Unlike the previous films in the series, the supernatural element is poorly handled and its role in the story is never fully explained. In other Inner Sanctum films, and on the radio show, any supernatural hokum was usually debunked and explained away. Like pulling the mask off the monster at the end of Scooby-Doo, the explanations were sometimes preposterous, but they were usually clever, or at least fun. And since Pillow of Death a straightforward mystery, the lack of explanation seems more like a product of lazy writing than anything else.

Also, with a title like Pillow of Death I was expecting something more overtly supernatural, like a pillow cursed by Satan, or a talking pillow, or possibly even a pillow with a hole in it full of sharp teeth. Instead, an ordinary pillow is used at one point as a murder weapon, in an attempt to smother someone, but that’s it. Given the pillow’s limited role in the film, the title seems almost like a joke.

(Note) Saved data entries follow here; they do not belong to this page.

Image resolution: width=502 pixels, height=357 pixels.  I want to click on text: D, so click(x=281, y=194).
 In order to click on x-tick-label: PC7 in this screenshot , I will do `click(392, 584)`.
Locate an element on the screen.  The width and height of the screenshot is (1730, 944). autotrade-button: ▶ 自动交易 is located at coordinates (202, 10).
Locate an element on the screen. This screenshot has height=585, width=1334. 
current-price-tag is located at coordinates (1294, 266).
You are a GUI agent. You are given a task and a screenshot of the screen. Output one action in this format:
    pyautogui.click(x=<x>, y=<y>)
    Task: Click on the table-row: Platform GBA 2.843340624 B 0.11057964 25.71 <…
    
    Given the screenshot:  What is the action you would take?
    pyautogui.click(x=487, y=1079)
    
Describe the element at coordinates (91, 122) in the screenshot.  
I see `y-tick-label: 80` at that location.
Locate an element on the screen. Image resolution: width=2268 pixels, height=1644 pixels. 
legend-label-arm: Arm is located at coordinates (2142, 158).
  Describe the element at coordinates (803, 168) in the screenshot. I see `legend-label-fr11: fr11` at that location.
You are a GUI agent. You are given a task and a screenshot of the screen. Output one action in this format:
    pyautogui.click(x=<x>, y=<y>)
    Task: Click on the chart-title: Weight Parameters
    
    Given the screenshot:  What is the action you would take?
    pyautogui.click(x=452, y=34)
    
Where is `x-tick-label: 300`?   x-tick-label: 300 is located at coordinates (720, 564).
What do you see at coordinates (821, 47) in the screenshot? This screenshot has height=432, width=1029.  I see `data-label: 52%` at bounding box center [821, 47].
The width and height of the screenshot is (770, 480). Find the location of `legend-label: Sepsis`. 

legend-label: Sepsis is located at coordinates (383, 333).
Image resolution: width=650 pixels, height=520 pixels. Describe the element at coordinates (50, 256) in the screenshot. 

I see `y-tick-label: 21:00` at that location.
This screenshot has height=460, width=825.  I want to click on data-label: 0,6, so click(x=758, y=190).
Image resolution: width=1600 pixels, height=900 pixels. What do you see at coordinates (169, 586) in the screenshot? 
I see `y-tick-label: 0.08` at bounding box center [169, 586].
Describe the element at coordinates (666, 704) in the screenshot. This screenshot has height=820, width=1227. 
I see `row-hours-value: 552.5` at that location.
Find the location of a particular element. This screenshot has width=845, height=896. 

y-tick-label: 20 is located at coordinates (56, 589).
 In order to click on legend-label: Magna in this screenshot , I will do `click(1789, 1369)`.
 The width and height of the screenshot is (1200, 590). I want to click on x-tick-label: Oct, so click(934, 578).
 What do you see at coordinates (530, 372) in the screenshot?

Pursuit to Algiers (Oct. 26, 1945)

Pursuit_to_AlgiersPursuit to Algiers, the twelfth film to star Basil Rathbone as Sherlock Holmes and Nigel Bruce as his boon companion Dr. John H. Watson, is a minor entry in the series, but a thoroughly enjoyable one. It’s the ninth Holmes picture directed by Roy William Neill, and his sure hand and professionalism are fully in evidence.

The film gets down to business in a wonderfully circuitous fashion, as Holmes and Watson are handed cryptic directions by a series of strangers. In each case, it takes Holmes a few beats to catch on, while Watson is oblivious the whole time. Eventually they are led to a group of men from an unnamed foreign country whose king has just been assassinated. They want Holmes to guard the life of the heir to the throne, Nikolas, who was educated in England. Holmes suggests that Nikolas pose as Watson’s nephew on a steamship voyage to Algiers. Once at sea, the film introduces a worthy cast of drawing room mystery characters, including a trio of sinister but quirky assassins.

Elements of Leonard Lee’s screenplay are taken from an otherwise unrecorded affair mentioned in the beginning of Sir Arthur Conan Doyle’s story “The Adventure of the Norwood Builder,” in particular the use of the steamship Friesland. And at one point in the film, Watson begins to share with his fellow dinner guests aboard the ship his adventure with Holmes that involved the “Giant Rat of Sumatra,” which is mentioned in Doyle’s story “The Adventure of the Sussex Vampire.” These references are similar to what Anthony Boucher and Denis Green would occasionally do in their scripts for the radio show The New Adventures of Sherlock Holmes, which was heard on the Mutual Broadcasting System, and, like the film series, starred Rathbone and Bruce. For instance, in one program, Holmes is willed a patch of land in gratitude for his successful work on a case, and he tells Watson he plans to retire there someday and keep bees. (In Conan Doyle’s stories and novels, the background of Holmes’s retirement in 1903 to the Sussex Downs, where he engaged in beekeeping, was never supplied.)

At times, Pursuit to Algiers comes dangerously close to being a musical, as one of the passengers on the ocean liner is a young and beautiful pianist named Sheila Woodbury (Marjorie Riordan), whom Dr. Watson makes a bit of a fool of himself over. It’s all in good fun, though, and Bruce’s “silly old goat” act is always fun to watch, even if his portrayal of Watson is a bit more ridiculous than Conan Doyle’s original conception of the character. Sheila plays several songs on the piano, including the beautiful “Flow Gently, Sweet Afton.” Watson even joins her at the piano toward the end of the picture for a lovely version of “Loch Lomond.” Director Neill always keeps things moving, however, and despite its minor status, Pursuit to Algiers is still a worthy entry in the Sherlock Holmes series.